In case you haven’t been paying attention, the Apple iPad won’t be the only quality tablet on the market for much longer. Over the past week, companies including Archos, LG, ViewSonic, and Samsung have announced Android-based tablets. While there haven’t been any quality contenders to match the iPad’s offerings just yet, Samsung’s Galaxy Tab stands out from the pack.
The Galaxy Tab runs Android Froyo 2.2 on a snappy 1GHz Cortex A8 processor that rivals iOS on the iPad. While most Android devices generally sport a 3 to 5 inch screen, the Tab sports a larger 7 inch capacitive multi-touch enabled LCD display. It is interesting that the Tab doesn’t use Samsung’s flagship Super AMOLED screen technology, which is featured on their Galaxy S phones. However, users probably won’t be complaining since the WSVGA 1024-by-600 pixel resolution offers a higher pixel density than the Apple iPad.
Although Android isn’t natively optimized for a tablet in terms of technical capabilities, interface design, or intuitiveness, Samsung’s TouchWiz customizations fills the gaps.
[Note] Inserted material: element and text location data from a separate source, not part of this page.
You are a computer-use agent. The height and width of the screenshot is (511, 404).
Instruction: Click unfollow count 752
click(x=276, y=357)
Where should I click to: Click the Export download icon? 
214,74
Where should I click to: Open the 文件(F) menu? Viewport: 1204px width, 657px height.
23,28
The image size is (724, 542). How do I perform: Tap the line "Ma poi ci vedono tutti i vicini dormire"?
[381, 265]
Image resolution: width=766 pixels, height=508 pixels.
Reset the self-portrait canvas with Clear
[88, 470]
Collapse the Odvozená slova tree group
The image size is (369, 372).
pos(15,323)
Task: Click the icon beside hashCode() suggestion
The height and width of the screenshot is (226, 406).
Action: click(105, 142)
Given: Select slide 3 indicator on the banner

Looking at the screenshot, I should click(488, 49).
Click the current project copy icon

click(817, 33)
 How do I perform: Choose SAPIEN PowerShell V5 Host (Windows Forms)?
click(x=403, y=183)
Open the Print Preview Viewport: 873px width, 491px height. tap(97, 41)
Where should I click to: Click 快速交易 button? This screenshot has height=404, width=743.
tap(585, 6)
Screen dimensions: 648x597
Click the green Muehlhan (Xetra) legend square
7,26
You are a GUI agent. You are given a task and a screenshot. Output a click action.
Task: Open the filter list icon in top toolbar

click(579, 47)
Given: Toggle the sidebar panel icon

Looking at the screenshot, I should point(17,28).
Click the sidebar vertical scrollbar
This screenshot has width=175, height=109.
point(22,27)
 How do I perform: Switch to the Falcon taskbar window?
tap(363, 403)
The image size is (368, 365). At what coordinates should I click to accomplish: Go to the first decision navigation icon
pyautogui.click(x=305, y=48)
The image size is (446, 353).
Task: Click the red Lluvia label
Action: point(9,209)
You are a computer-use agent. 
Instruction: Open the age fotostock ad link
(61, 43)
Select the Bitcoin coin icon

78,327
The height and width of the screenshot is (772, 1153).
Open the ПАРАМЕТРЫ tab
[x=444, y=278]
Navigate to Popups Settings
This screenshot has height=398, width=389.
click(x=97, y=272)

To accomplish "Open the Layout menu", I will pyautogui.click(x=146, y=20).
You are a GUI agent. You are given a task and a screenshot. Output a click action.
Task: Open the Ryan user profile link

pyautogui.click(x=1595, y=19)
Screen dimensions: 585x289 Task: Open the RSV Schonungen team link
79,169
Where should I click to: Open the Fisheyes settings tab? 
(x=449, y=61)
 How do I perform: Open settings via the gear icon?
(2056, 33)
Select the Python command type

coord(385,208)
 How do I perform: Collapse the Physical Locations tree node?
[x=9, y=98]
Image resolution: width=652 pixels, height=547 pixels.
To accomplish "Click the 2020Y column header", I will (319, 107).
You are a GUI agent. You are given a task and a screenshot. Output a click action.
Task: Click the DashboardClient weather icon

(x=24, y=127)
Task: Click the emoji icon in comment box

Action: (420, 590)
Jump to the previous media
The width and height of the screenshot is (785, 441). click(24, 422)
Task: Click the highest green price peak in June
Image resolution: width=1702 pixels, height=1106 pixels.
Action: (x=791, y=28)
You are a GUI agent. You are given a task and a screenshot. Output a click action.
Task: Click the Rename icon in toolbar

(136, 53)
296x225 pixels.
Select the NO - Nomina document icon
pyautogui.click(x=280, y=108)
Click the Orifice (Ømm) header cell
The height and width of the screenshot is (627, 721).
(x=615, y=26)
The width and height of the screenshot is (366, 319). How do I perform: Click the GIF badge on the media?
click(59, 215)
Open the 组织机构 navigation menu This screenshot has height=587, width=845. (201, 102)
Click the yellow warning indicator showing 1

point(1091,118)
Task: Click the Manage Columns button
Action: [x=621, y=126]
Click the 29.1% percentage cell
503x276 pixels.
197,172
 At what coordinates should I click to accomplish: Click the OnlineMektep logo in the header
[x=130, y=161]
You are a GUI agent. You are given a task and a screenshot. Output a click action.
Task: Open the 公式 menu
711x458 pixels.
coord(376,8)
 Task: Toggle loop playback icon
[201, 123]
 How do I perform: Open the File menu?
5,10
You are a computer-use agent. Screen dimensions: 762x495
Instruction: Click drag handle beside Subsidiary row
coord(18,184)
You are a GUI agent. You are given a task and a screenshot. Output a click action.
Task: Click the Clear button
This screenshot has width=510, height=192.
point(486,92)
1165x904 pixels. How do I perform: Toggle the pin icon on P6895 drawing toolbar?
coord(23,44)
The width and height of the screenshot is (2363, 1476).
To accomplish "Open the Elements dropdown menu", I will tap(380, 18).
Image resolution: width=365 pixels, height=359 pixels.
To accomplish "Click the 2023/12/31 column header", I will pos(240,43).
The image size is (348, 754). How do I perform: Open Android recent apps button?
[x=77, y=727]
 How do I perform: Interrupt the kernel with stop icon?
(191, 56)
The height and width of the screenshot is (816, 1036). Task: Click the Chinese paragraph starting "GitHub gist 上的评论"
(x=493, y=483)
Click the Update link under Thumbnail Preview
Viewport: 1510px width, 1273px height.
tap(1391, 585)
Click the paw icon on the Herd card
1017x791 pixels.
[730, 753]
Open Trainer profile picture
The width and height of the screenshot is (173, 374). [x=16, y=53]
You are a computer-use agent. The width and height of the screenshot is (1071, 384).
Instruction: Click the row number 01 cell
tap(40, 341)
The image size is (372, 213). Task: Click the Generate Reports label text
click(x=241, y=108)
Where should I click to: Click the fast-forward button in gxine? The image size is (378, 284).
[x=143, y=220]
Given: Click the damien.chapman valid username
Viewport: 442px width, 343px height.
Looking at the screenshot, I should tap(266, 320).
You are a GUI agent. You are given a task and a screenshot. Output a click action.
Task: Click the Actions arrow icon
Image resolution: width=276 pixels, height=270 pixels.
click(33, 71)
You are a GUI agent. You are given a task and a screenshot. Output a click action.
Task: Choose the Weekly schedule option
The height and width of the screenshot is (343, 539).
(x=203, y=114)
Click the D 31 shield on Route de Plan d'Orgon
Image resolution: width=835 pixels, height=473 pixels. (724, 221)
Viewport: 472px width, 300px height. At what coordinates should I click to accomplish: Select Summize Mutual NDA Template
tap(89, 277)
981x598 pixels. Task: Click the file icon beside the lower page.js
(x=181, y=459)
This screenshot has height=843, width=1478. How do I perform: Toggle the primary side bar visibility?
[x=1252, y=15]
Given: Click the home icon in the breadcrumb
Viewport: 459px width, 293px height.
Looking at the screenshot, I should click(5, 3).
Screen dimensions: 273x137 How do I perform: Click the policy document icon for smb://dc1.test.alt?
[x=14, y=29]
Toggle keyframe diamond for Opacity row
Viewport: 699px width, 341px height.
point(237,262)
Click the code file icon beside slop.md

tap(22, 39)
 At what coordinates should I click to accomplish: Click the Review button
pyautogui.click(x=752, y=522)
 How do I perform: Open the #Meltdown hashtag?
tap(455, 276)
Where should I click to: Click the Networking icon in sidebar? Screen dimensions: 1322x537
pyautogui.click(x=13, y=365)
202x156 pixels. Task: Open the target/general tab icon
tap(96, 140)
Handling the device with a single hand should be easy since the Tab is only 7.5 inches tall, 4.7 inches wide, and a half-inch thick. It also weighs just .84 pounds, making it nearly half as light as the 1.6 pound iPad 3G.
While specifics on an U.S. model aren’t available yet, we do know that the Samsung Tab supports 3G connectivity meaning there’s good chance of seeing a cellular carrier branded and subsidized model. Fortunately, for those that don’t want to deal with contracts, Samsung will also ship a WiFi-only model (802.11 a/b/g/n supported). In addition to a 3.5 mm jack, the Tab also has Bluetooth 3.0 for use with wireless speakers, headsets, and stereo headphones. Google Maps with Navigation comes preloaded and will take advantage of the integrated A-GPS module. Samsung also offers a windshield/dashboard mount for use as an in-car navigation and entertainment device.
Video Calls + Cameras
While many Apple fans are eagerly awaiting an iPad refresh that supports a front-facing camera for FaceTime calls, the Samsung Tab already supports that feature. A pre-installed service will let customers take advantage of the 1.3 megapixel front-facing camera to place video calls over 3G or WiFi networks. There is even a 3 megapixel camera with auto-focus and a LED flash on the back for capturing images and recording 720p video. The interface will even let customers edit and upload media to social networking services.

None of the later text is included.